Saved data entries
>>
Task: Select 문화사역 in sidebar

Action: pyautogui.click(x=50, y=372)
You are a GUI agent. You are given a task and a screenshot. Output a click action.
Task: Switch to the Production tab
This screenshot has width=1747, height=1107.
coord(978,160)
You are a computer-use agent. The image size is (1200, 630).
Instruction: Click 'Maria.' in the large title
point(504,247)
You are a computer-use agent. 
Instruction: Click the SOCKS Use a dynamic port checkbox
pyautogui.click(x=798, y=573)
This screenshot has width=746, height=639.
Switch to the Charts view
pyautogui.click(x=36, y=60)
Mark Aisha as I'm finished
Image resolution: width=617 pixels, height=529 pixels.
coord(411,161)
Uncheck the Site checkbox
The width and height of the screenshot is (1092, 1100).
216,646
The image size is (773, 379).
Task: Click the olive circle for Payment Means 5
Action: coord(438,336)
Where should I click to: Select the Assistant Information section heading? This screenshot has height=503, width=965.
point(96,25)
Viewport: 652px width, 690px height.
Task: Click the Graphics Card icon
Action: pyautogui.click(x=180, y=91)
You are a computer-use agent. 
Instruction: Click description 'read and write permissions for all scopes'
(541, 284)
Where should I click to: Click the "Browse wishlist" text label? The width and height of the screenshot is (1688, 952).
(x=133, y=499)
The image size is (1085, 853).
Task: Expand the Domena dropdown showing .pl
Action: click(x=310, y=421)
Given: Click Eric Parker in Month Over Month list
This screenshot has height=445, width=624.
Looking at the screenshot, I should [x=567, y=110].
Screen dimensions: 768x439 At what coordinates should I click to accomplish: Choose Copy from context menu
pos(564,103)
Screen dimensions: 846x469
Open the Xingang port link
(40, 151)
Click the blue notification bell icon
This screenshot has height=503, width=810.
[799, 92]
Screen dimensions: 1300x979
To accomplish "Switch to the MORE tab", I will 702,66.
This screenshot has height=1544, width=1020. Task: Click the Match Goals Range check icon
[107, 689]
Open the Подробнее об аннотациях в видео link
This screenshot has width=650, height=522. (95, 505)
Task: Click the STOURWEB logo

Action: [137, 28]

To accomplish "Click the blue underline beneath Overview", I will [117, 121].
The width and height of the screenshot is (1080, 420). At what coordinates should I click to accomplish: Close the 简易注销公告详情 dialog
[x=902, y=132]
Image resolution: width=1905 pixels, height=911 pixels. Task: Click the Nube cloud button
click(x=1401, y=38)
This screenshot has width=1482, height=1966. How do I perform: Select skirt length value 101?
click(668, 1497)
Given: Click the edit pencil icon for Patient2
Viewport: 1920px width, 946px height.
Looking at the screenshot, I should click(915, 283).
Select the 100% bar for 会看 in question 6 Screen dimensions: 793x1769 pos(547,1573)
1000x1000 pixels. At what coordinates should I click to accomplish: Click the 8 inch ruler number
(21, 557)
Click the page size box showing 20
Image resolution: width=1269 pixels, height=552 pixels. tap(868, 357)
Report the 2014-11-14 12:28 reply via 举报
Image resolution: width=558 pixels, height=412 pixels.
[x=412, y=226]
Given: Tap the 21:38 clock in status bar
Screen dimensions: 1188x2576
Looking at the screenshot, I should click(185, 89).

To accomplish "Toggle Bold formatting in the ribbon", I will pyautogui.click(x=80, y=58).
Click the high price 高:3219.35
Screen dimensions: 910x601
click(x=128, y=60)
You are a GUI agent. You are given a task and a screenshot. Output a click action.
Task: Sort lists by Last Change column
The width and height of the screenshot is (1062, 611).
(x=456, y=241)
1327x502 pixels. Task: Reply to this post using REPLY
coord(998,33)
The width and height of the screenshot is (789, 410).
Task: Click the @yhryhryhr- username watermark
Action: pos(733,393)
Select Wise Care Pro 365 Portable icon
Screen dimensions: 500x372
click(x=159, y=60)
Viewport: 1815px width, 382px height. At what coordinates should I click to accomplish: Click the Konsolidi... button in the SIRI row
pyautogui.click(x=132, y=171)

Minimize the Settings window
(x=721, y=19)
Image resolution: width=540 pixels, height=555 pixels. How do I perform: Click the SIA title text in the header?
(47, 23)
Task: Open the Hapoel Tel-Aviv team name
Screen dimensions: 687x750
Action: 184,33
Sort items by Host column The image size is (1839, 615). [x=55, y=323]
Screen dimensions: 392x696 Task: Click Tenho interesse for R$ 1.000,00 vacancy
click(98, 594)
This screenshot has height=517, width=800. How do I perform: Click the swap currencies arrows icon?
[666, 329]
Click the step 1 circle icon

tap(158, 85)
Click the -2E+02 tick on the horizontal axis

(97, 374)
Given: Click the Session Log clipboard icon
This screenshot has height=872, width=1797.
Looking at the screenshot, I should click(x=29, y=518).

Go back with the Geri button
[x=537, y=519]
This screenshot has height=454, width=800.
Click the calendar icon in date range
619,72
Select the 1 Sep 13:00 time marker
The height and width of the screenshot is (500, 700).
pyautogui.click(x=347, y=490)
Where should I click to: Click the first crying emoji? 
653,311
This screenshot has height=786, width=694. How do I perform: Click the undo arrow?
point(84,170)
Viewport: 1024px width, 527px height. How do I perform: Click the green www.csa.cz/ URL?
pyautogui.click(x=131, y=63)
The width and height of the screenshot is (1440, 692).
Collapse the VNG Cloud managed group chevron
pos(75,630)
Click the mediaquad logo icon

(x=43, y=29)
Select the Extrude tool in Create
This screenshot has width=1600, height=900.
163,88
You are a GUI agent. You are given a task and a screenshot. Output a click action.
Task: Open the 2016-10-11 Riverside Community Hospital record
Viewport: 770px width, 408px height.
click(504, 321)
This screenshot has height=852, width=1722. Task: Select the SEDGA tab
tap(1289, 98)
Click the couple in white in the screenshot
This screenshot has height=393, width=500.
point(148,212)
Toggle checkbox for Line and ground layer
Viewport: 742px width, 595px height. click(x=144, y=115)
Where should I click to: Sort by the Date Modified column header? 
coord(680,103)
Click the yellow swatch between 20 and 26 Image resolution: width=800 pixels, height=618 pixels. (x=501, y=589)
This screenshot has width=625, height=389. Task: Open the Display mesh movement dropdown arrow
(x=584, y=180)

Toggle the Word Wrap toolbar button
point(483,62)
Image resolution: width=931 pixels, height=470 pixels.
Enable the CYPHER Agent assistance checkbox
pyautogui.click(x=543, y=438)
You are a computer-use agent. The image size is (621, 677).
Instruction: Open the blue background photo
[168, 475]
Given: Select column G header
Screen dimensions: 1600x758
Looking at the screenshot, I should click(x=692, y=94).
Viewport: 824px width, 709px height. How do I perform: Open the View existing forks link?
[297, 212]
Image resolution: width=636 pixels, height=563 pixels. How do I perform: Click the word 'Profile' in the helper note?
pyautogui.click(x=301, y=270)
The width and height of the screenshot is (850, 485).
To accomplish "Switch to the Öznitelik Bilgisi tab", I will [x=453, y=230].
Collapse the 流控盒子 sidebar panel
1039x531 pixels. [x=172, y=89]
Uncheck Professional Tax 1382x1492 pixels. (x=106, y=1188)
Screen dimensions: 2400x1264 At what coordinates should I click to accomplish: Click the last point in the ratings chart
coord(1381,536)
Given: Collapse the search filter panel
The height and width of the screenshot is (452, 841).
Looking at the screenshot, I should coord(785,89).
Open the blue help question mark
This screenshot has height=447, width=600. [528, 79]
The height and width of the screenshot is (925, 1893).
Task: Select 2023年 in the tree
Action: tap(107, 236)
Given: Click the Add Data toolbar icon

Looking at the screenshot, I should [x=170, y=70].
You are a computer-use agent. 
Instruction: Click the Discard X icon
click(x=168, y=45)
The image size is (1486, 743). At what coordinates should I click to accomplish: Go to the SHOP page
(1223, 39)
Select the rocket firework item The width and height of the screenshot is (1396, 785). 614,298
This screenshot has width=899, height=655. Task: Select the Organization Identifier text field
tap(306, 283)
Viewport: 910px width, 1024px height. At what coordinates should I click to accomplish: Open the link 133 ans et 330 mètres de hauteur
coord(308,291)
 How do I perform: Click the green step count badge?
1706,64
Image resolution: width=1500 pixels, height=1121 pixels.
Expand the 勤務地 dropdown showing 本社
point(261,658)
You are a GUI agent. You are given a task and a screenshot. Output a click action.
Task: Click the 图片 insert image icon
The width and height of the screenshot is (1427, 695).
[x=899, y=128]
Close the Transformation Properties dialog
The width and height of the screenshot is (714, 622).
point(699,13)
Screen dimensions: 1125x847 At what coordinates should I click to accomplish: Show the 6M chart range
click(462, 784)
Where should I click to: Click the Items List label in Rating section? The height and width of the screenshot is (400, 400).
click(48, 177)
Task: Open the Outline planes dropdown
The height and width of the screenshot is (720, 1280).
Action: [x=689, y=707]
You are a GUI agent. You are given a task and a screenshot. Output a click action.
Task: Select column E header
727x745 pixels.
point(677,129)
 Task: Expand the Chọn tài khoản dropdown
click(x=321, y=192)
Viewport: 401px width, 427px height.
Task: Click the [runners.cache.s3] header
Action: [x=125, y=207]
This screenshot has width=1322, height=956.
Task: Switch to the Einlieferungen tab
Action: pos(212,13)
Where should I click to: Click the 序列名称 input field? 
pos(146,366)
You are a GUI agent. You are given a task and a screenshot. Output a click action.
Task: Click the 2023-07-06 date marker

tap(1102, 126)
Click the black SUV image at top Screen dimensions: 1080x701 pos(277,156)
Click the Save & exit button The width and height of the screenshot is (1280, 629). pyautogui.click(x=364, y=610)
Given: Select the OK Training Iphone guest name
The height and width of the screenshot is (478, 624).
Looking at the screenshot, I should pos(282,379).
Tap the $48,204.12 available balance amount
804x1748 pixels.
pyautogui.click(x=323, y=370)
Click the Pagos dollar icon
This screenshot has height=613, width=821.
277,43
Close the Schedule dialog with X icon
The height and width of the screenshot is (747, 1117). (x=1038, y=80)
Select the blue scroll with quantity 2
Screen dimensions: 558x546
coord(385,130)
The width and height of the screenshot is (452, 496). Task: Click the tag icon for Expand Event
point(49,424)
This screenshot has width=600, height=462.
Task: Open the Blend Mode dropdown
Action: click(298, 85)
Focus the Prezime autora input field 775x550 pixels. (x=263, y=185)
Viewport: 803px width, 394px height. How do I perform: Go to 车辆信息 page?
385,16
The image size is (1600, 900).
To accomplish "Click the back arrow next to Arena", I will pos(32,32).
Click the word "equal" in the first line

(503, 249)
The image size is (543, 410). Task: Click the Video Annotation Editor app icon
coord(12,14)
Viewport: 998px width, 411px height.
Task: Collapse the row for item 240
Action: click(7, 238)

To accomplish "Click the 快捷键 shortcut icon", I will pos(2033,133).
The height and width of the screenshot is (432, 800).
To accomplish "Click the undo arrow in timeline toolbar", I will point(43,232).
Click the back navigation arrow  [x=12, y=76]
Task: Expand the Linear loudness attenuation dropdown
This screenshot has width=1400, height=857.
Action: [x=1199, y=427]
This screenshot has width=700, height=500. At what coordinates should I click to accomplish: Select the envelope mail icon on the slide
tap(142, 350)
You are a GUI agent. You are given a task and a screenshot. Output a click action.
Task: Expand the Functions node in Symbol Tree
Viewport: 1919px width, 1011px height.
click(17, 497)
<<
▸ **WORK TO BE COMPLETED**
From the line that holds "The height and width of the screenshot is (432, 800)." to the last line of the records above, print each line exactly. Add nothing else.

▸ **RESULT FOR THIS EXERCISE**
The height and width of the screenshot is (432, 800).
To accomplish "Click the undo arrow in timeline toolbar", I will point(43,232).
Click the back navigation arrow  [x=12, y=76]
Task: Expand the Linear loudness attenuation dropdown
This screenshot has width=1400, height=857.
Action: [x=1199, y=427]
This screenshot has width=700, height=500. At what coordinates should I click to accomplish: Select the envelope mail icon on the slide
tap(142, 350)
You are a GUI agent. You are given a task and a screenshot. Output a click action.
Task: Expand the Functions node in Symbol Tree
Viewport: 1919px width, 1011px height.
click(17, 497)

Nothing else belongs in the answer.